27. Natural Reality / D. Time / 2. Passage of Time / k. Temporal truths
If the present could have diverse pasts, then past truths can't have present truthmakers [Le Poidevin]
     Full Idea: If any number of pasts are compatible with the present state of affairs, and it is only the present state of affairs which can make true or false statements about the past, then no statement about the past is either true or false.
     From: Robin Le Poidevin (Travels in Four Dimensions [2003], 08 'First')
     A reaction: He suggests an explosion which could have had innumerable different causes. The explosion could have had different origins, but not sure that the whole of present reality could. Presentists certainly have problems with truthmakers for the past.
27. Natural Reality / D. Time / 3. Parts of Time / a. Beginning of time
The present is the past/future boundary, so the first moment of time was not present [Le Poidevin]
     Full Idea: The present is the boundary between past and future, therefore if there was a first moment of time, it could not have been present - because there can be no past at the beginning of time.
     From: Robin Le Poidevin (Travels in Four Dimensions [2003], 05 'Limits')
     A reaction: How about at the start of a race the athletes cannot be running. How about 'all moments of time have preceding moments - apart from the first moment'?

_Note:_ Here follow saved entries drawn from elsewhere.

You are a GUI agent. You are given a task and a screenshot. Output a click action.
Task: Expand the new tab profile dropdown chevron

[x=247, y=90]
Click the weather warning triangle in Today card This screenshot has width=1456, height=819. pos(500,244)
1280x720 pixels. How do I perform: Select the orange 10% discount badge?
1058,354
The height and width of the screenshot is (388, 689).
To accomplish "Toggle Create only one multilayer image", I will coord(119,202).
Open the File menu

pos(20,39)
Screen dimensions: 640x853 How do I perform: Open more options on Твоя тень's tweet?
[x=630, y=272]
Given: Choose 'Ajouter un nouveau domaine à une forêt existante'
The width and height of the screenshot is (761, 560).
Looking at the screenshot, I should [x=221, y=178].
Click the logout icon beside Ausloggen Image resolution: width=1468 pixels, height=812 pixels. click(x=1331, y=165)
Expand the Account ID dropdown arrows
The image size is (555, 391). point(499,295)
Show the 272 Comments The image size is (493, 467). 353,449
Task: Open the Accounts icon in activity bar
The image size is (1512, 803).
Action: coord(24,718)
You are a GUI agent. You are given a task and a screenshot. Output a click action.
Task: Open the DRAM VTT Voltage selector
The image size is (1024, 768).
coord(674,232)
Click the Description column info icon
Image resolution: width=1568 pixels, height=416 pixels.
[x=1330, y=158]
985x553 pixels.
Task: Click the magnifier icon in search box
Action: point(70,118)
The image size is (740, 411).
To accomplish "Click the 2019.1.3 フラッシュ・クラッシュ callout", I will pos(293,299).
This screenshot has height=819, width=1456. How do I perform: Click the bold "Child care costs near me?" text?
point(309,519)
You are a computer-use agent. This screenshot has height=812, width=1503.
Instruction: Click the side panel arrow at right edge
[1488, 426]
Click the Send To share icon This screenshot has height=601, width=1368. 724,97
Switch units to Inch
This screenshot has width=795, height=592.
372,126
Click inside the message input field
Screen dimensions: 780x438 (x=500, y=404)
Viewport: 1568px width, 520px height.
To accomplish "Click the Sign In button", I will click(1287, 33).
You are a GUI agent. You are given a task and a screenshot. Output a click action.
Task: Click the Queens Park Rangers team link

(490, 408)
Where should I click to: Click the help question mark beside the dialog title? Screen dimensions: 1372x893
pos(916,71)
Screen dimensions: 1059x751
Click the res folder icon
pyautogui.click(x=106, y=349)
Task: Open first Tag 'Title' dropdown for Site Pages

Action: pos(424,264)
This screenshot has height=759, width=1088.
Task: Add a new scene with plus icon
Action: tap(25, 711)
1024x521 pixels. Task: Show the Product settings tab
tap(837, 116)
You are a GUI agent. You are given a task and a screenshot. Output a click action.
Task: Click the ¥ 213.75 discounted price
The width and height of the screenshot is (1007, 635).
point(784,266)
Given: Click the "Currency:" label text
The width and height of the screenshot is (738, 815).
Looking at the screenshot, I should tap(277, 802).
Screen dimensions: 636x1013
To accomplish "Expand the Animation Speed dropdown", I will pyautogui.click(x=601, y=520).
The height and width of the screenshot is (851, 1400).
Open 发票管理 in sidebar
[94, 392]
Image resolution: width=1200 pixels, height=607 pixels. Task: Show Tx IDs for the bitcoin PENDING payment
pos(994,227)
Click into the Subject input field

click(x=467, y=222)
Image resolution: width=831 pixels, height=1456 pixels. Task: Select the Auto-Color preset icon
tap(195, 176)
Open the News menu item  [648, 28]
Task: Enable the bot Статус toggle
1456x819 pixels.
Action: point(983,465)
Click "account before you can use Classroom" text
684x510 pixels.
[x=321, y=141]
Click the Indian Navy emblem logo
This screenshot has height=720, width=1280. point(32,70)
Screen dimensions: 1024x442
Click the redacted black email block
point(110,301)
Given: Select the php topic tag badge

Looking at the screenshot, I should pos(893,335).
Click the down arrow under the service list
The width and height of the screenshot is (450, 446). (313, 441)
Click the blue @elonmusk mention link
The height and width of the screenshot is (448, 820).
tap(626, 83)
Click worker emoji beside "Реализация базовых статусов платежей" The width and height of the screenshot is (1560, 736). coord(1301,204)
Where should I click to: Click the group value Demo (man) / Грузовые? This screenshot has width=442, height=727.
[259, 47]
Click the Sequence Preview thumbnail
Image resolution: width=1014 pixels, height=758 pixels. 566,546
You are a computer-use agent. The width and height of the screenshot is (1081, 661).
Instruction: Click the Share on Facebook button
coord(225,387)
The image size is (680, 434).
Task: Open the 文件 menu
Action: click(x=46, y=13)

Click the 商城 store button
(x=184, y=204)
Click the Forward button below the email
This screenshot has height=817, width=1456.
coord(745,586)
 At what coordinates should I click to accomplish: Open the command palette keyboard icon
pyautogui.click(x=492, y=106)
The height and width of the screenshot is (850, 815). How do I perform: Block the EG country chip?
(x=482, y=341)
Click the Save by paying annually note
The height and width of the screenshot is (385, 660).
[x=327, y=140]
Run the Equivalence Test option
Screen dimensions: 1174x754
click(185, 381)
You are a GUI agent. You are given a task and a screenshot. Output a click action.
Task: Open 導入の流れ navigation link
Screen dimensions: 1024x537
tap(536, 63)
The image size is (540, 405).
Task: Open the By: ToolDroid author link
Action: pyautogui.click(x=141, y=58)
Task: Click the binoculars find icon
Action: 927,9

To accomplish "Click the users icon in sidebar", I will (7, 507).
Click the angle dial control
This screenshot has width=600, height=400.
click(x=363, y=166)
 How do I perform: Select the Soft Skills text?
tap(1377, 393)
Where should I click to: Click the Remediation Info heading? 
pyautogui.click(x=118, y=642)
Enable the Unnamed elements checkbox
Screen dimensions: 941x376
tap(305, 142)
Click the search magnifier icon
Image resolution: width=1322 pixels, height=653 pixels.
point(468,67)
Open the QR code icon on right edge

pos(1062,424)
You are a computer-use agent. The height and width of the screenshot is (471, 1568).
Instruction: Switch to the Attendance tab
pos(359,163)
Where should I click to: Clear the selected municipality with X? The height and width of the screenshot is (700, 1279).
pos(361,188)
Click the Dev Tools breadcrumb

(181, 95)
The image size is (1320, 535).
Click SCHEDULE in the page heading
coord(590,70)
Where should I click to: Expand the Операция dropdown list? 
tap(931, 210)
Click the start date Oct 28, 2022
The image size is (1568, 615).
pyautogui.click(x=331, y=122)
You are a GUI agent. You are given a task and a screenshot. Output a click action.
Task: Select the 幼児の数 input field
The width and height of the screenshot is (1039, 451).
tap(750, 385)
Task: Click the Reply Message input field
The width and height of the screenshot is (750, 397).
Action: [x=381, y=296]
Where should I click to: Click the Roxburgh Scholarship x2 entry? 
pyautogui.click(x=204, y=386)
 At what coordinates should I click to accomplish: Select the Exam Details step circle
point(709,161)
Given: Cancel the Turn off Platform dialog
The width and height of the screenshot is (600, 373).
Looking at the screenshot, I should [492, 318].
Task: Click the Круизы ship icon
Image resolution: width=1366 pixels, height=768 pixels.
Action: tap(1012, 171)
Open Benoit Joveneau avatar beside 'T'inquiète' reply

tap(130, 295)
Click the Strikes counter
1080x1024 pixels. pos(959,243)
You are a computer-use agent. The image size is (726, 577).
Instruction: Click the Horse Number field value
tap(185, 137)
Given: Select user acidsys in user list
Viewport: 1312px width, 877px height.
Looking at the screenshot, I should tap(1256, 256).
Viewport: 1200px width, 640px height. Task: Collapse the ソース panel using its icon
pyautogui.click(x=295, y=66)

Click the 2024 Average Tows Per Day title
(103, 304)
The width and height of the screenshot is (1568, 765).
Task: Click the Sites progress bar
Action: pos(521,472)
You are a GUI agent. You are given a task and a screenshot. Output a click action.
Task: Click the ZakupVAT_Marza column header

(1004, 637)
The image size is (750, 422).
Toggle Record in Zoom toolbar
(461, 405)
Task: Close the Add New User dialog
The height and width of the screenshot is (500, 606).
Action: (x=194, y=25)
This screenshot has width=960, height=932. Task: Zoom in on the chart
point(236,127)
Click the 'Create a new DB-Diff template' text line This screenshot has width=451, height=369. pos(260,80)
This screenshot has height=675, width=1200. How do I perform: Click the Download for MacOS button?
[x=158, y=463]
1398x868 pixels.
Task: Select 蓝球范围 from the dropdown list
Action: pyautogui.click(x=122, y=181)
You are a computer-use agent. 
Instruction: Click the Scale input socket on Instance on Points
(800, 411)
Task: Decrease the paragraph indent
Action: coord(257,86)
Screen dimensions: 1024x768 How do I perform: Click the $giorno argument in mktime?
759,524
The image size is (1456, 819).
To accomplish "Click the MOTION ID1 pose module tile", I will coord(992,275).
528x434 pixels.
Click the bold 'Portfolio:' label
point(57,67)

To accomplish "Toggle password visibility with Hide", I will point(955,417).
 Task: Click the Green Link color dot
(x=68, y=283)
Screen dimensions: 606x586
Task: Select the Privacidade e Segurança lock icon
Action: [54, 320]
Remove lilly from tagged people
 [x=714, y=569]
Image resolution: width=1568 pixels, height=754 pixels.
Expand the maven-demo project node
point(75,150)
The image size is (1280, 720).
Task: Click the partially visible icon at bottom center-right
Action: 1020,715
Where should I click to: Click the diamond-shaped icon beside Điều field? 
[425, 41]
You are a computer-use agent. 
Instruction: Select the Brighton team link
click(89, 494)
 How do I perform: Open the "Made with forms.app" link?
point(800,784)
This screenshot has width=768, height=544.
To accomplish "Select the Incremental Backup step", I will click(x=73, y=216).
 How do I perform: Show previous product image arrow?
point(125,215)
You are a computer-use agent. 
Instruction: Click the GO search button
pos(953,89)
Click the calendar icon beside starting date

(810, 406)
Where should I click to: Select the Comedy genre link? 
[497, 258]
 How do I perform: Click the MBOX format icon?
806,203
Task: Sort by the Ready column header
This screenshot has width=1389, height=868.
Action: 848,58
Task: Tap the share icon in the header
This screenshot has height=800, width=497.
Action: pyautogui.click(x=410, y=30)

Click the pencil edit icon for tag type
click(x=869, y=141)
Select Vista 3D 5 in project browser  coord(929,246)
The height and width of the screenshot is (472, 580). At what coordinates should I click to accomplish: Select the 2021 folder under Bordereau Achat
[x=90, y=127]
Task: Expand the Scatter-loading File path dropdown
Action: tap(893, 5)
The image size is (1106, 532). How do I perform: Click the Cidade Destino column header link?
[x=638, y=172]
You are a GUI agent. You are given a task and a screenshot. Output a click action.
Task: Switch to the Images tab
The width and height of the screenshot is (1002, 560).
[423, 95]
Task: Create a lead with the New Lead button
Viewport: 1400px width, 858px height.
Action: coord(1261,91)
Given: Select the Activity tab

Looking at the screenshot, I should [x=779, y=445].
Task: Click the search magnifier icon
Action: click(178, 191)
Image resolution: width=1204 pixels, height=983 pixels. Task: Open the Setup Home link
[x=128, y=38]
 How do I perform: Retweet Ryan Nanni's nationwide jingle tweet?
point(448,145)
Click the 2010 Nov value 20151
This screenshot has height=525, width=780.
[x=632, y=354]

27. Natural Reality / D. Time / 3. Parts of Time / c. Intervals
The primitive parts of time are intervals, not instants [Le Poidevin]
     Full Idea: Intervals of time can be viewed as primitive, and not decomposable into a series of instants.
     From: Robin Le Poidevin (Travels in Four Dimensions [2003], 09 'in present')
     A reaction: Given that instants are nothing, and intervals are something, the latter are clearly the better candidates to be the parts of time. Is there a smallest interval?
27. Natural Reality / D. Time / 3. Parts of Time / e. Present moment
If time is infinitely divisible, then the present must be infinitely short [Le Poidevin]
     Full Idea: Assuming time to be infinitely divisible, the present can have no duration at all, for if it did, we could divide it into parts, and some parts would be earlier than others.
     From: Robin Le Poidevin (Travels in Four Dimensions [2003], 09 'in present')
     A reaction: I quite like Aristotle's view that things only have parts when you actually divide them. In modern physics fields don't seem to be infinitely divisible. It's a puzzle, though, innit?
27. Natural Reality / E. Cosmology / 10. Multiverse
The multiverse is distinct time-series, as well as spaces [Le Poidevin]
     Full Idea: The multiverse is not just a collection of distinct spaces, it is also a collection of distinct time-series.
     From: Robin Le Poidevin (Travels in Four Dimensions [2003], 11 'Objections')
     A reaction: This boggles the imagination even more than distinct spatial universes.
27. Natural Reality / G. Biology / 3. Evolution
Small uninterrupted causes can have big effects [Rousseau]
     Full Idea: Negligible causes may have surprising power when they act without interruption.
     From: Jean-Jacques Rousseau (Discourse on the Origin of Inequality [1754], Part I)
     A reaction: A wonderfully simple observation that is a key idea of the theory of evolution. If life was created 6,000 years ago, evolution is impossible. If it appeared 500,000,000 years ago, how could evolution NOT occur? Little changes must occur.
28. God / A. Divine Nature / 5. God and Time
How could a timeless God know what time it is? So could God be both timeless and omniscient? [Le Poidevin]
     Full Idea: Could a timeless being now know what the time was? If so, does this show that there must be something wrong with the idea of God as both timeless and omniscient?
     From: Robin Le Poidevin (Travels in Four Dimensions [2003], 09 'Questions')
     A reaction: This is a potential contradiction between the perfections of a supreme God which I had not noticed before. Leibniz tried to refute such objections, but not very successfully, I think.